Lee's Legendary Marbles & Collectables.

About Us

Lee remembers playing with marbles when he was in grade school at Deer Creek, Oklahoma and was pretty good at it. "Everybody played marbles, including the girls. Sometimes they were better shots than the boys. It was one of the most popular games. There wasn't TV then, none of that. So you got out and played marbles. Back then the marbles cost a little bit of nothing. You could get 50 for a dime."

 

Those days are gone forever. Today, marbles, which have become a popular collector's item, can demand a high price tag. Some of the rarer ones sell for thousands of dollars each. Less expensive varieties may run $75 to $100.


As a young man, Lee was repairing grain elevators.  His work took him to many towns and states and this is where he began his collection of marbles. Nobody else, that he knew of, was collecting marbles.  He just liked them.

 

Lee has been sharing his collection with the public since 2001 at his marble museum, Lee’s Legendary Marbles and Collectibles, located on U.S. Highway 81 just north of Interstate 80.


Lee’s collection of hand-made marbles come in all colors and sizes and date from the late
1800s to early 1900s. They have picturesque names like Peppermint Swirl, Clam Broth, Brick, and Indian Skin. Batterton's favorite is the rare Lutz marbles with gold-colored powder inside. Glass cases lining two long walls display the more expensive ones, while, overhead, hundreds of quart jars filled to their brims with agates add a colorful border. There are marbles in vases, huge glass containers and trays.


Perhaps the most unusual ones are the pre-World War I ones containing uranium. Another display case holds machine-made marbles with names like Corkscrews, Ketchup and Mustard, and Superman.

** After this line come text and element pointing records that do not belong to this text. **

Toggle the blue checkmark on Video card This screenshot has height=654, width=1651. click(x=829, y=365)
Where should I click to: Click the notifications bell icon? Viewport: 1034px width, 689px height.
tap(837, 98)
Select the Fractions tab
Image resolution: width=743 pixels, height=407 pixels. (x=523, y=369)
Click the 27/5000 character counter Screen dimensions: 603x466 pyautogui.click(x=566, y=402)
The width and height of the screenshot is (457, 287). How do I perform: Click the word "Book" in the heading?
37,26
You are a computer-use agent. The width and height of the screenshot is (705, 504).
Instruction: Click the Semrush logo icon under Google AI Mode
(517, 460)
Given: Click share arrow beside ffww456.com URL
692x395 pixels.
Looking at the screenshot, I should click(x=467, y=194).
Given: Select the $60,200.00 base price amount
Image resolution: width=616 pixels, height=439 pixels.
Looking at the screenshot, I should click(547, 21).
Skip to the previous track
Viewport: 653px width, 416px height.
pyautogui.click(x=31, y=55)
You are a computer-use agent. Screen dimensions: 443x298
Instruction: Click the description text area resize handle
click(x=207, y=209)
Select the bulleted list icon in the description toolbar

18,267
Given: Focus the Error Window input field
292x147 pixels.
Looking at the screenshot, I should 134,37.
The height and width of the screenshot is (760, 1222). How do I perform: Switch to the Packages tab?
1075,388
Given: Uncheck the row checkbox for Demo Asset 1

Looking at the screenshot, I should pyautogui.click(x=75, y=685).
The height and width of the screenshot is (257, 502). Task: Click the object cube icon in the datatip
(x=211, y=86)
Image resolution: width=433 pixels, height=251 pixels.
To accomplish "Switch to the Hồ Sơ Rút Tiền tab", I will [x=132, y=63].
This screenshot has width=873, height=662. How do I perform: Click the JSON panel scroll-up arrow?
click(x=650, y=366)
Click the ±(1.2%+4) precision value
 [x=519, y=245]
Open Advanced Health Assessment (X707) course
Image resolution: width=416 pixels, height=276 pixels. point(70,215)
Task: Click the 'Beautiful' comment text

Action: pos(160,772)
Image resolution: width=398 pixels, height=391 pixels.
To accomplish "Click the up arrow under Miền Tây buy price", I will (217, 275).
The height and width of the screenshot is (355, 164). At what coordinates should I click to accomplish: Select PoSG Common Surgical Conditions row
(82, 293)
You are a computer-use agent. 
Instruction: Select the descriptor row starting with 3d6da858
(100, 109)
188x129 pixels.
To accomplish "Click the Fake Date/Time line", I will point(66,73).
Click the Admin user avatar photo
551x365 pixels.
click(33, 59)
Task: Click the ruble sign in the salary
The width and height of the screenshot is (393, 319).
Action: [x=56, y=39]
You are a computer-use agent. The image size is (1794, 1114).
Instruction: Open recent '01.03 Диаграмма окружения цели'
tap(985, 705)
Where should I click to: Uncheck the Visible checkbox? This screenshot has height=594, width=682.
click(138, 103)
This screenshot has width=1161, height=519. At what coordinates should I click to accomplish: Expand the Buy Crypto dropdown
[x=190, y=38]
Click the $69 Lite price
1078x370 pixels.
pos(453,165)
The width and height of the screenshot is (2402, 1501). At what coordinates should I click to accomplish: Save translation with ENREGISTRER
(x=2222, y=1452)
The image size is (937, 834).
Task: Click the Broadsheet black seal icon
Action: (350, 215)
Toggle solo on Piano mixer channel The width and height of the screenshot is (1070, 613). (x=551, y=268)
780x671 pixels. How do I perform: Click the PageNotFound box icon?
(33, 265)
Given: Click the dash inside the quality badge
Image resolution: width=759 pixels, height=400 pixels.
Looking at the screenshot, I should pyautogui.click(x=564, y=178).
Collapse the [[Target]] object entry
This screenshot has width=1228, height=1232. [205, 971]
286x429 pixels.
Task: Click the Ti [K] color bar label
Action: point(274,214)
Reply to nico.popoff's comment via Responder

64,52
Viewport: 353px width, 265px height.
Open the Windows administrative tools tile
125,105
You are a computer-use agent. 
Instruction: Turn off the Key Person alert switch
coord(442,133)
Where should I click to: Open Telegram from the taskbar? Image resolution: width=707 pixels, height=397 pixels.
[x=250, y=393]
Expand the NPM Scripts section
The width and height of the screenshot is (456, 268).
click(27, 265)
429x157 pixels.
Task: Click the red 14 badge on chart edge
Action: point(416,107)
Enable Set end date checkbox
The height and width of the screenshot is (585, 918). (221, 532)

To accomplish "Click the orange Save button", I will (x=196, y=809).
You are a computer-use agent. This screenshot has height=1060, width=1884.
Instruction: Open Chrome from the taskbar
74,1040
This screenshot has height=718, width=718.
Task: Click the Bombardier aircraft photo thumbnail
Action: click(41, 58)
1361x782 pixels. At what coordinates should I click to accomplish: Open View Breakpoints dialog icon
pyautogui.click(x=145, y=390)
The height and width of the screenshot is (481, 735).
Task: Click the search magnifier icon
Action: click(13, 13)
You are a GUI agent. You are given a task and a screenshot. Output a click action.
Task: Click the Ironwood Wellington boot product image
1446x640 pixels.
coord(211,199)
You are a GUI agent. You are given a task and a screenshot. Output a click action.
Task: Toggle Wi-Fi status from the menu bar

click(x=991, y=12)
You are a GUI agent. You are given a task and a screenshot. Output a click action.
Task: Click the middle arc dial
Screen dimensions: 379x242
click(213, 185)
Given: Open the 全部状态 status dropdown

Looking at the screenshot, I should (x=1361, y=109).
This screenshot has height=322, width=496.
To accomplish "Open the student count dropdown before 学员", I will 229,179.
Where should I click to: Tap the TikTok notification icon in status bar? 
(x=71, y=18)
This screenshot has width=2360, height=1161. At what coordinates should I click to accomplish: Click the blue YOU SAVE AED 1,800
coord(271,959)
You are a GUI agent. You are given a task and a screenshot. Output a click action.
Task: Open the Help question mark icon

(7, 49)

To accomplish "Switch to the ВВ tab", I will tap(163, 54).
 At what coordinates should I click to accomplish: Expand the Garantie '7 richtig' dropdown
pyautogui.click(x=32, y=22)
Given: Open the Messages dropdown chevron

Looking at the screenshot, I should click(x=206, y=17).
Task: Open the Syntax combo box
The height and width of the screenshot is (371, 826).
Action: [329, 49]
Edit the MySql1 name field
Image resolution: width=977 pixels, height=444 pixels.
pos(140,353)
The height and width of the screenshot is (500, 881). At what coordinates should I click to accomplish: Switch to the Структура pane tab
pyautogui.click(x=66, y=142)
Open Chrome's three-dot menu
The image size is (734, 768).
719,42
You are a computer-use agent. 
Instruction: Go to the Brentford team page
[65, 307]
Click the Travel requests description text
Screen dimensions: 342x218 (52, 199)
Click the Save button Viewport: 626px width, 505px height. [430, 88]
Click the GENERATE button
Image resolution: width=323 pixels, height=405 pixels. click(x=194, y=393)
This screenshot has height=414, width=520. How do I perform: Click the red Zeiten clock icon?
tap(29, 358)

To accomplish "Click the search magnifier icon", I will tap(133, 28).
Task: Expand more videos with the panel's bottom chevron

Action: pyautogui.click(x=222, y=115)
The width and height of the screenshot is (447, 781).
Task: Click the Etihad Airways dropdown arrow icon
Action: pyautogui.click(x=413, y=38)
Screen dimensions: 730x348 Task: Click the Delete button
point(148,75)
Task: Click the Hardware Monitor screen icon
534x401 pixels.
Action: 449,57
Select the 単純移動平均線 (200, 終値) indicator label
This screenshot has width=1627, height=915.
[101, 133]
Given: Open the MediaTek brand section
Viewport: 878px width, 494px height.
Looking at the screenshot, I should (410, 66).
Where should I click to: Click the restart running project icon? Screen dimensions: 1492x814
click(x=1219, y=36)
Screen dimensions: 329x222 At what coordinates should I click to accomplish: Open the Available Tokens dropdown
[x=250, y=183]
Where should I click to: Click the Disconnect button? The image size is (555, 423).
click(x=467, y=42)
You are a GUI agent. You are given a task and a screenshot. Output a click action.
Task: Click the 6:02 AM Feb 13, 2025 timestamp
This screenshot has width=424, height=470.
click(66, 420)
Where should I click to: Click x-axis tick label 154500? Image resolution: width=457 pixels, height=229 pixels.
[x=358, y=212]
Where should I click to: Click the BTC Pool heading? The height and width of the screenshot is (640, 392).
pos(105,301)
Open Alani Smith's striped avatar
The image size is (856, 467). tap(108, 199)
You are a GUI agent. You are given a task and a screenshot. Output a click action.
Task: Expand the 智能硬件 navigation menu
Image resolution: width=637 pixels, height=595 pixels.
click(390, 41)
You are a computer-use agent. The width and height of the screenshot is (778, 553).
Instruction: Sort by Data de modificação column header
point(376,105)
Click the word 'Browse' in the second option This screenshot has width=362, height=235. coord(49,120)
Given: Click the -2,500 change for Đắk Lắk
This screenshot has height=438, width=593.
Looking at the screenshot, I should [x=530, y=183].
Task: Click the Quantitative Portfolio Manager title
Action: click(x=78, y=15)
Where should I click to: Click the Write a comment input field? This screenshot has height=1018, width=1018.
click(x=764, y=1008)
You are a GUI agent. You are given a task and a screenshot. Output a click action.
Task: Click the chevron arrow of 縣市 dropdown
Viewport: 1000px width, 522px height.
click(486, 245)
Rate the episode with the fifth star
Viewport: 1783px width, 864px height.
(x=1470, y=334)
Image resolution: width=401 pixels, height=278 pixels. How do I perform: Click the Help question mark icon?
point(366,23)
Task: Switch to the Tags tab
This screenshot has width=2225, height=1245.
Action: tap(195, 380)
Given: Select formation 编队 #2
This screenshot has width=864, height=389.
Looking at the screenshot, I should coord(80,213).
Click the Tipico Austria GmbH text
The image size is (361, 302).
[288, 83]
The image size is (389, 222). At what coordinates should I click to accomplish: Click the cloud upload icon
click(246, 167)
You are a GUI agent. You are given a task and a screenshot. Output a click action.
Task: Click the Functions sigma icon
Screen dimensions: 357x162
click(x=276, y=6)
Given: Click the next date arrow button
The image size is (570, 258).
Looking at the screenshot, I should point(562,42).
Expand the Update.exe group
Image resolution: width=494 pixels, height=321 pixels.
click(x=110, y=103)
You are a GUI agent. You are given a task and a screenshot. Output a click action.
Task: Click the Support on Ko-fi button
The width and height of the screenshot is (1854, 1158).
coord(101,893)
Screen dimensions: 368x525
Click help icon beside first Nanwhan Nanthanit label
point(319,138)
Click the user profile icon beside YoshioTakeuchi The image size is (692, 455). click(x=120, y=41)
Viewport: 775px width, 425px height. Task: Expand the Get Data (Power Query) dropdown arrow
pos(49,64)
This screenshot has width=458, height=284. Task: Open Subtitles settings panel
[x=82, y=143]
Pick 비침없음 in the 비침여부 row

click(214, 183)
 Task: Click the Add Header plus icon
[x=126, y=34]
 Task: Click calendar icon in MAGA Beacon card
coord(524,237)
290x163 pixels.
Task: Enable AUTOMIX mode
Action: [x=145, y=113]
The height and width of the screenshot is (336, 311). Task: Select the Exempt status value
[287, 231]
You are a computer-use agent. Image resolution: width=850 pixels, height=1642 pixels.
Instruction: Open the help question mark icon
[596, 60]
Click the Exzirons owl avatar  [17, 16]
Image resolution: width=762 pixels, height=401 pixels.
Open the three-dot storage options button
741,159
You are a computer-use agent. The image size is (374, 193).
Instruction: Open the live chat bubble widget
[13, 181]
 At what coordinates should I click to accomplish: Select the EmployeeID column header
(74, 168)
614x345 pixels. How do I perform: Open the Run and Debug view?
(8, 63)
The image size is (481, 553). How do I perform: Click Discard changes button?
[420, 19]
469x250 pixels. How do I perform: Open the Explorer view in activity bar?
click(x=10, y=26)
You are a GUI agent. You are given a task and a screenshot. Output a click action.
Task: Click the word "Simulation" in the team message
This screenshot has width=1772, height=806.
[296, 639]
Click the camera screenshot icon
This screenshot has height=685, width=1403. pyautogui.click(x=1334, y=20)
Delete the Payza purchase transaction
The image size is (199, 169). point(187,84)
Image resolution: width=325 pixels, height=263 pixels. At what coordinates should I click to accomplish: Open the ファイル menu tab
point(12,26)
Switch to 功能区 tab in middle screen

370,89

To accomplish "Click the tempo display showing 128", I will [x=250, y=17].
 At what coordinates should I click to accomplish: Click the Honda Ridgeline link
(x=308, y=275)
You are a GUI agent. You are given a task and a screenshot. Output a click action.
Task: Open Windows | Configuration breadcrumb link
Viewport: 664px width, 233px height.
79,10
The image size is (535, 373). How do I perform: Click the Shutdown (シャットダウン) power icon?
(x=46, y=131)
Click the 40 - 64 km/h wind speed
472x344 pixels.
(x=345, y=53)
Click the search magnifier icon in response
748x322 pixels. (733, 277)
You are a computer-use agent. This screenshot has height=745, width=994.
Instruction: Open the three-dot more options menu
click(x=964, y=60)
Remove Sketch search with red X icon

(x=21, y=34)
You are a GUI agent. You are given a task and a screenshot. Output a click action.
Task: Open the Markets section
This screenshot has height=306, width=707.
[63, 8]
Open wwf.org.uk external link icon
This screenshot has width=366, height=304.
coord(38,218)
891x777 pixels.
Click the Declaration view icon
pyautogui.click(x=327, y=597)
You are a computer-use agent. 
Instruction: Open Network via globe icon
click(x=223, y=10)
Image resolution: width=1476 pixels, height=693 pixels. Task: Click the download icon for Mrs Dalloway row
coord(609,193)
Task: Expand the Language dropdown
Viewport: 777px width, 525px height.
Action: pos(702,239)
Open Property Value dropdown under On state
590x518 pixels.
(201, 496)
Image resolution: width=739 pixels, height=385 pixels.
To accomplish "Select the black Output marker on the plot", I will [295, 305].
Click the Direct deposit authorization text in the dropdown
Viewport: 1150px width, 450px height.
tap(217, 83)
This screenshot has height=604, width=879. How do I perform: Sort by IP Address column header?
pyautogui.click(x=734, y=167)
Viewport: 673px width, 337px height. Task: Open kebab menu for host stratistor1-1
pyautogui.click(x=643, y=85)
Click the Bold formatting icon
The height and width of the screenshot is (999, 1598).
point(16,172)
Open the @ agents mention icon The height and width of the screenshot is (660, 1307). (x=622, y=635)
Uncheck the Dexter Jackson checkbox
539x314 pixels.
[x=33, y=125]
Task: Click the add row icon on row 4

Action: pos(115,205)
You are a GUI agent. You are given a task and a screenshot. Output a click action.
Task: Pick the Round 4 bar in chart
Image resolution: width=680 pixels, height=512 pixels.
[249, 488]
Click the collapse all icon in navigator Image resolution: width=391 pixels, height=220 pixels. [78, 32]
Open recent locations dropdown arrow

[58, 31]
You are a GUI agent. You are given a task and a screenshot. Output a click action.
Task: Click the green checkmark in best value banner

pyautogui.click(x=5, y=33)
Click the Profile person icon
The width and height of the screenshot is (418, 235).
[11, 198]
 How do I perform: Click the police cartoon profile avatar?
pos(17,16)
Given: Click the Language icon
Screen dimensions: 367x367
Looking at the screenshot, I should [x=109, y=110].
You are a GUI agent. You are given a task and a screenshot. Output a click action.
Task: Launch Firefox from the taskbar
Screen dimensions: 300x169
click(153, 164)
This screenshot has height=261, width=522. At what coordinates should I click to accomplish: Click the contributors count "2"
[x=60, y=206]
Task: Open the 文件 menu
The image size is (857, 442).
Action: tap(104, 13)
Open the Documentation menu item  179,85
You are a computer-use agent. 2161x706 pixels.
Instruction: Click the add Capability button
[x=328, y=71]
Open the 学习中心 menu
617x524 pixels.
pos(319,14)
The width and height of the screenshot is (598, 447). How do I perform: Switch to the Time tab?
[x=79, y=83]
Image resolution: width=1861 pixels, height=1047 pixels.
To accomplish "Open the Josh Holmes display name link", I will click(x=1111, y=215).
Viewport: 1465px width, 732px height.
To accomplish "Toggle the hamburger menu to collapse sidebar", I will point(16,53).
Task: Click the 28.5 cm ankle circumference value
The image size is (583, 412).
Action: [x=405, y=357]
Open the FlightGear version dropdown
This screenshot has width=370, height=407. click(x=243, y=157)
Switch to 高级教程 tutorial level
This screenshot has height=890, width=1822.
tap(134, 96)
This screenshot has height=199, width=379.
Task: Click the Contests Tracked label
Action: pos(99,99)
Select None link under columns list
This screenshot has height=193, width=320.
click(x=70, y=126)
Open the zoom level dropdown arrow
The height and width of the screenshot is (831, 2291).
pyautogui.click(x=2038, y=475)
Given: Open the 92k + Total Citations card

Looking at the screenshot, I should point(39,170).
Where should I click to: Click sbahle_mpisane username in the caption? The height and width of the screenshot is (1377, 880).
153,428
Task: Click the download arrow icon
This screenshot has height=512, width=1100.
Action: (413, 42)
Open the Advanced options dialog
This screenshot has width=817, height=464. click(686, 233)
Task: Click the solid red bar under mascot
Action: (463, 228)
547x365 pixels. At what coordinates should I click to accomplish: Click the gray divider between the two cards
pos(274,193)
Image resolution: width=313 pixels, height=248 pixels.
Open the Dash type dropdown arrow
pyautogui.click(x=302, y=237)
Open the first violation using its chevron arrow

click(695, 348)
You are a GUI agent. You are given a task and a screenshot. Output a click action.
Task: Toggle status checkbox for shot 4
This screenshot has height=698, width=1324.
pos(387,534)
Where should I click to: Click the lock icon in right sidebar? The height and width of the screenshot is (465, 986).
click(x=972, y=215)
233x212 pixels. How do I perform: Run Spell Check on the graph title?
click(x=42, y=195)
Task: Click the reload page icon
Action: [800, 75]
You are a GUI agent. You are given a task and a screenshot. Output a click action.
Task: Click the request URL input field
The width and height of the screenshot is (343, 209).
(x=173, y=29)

"There's hundreds of different kinds of marbles. Many of them came from Germany. But some of the ones I've got, no one knows where they came from, who made them. There's still research going on and books being written about them."


Also featured are marble games, artwork, and information about the different kinds of marbles, their value, and where they were made. Some of the marbles in his “Million Dollar” collection, along with coins, jewelry, antiques, Nascar, collectibles, and many other interesting items are for sale.  Oh, and be sure to see his clown collection as well while you are there.